Media reports say new taxes on such “exterior signs of wealth” could be used to finance appropriate programmes. For example, a tax on private jets would fight air pollution. The tax on yachts could be used to protect the coastline. “In terms of the budget, it’s peanuts,” said a commentator on France-Inter radio. “But it’s politically symbolic.”
The government argues that the 2018 budget will increase purchasing power for ordinary people. Welfare payments for the elderly are being increased, even as pensioners demonstrate against the rise in the general social contribution, or CSG, which will hit them particularly hard.
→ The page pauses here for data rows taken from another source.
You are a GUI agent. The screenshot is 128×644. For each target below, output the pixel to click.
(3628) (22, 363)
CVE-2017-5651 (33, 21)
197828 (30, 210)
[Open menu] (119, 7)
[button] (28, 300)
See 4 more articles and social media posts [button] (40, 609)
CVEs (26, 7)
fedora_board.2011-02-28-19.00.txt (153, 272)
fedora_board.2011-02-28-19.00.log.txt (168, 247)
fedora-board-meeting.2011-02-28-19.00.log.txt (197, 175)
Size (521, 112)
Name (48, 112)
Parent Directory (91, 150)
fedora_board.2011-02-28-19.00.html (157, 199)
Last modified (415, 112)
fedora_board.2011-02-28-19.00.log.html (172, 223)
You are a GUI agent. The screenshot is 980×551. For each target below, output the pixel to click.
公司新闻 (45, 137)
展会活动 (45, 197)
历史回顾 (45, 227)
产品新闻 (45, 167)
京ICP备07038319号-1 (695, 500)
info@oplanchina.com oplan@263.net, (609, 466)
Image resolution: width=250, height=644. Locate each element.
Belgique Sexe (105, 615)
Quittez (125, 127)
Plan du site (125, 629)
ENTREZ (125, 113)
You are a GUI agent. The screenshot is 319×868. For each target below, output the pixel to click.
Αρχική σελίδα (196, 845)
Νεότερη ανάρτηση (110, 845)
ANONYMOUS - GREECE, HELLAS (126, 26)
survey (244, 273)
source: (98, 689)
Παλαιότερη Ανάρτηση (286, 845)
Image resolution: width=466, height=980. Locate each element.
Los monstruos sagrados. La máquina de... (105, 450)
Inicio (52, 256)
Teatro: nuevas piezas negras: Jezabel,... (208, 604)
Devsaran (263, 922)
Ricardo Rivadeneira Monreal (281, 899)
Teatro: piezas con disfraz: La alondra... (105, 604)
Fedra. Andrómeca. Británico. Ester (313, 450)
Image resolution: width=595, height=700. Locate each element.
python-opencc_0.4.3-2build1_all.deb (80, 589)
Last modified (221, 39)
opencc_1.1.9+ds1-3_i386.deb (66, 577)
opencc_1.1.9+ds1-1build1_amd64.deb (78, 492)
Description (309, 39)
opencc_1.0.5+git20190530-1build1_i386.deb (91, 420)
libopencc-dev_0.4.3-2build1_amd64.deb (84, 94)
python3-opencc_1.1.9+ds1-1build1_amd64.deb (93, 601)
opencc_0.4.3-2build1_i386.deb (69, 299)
Childcare payments for needy families and allowances for the handicapped are also being increased. The residence tax is gradually being done away with for 80 per cent of French households.
Yet the perception that Macron cares mostly about business management and the rich remains entrenched. In the country that invented the guillotine to punish privilege, Macron has an uphill battle convincing the electorate that the accumulation of private wealth can benefit society.
Off with his head
As prime minister in 1986, Jacques Chirac temporarily abolished the wealth tax. He paid for it with nearly a decade in the political wilderness.
Some of Macron's former allies are jumping on the bandwagon. The cover of the centre-left magazine L'Obs, which has supported Macron in the past, shows the young president grinning, dressed in a banker's pinstriped suit, with the title "Why he gives to the rich".
The former socialist finance minister Michel Sapin and François Bayrou, Macron's centrist ally, who had to resign as justice minister over a financial scandal, criticised him this week for alleged weakness on social policy.
The government hopes that tax relief on capital investment will stimulate the French economy, and possibly attract money from the City of London. French commentators compare the argument to Ronald Reagan’s trickle-down theory of the early 1980s, which led to the richest 1 per cent of Americans monopolising more than half the country’s wealth. In France, the richest 10 per cent hold half the wealth.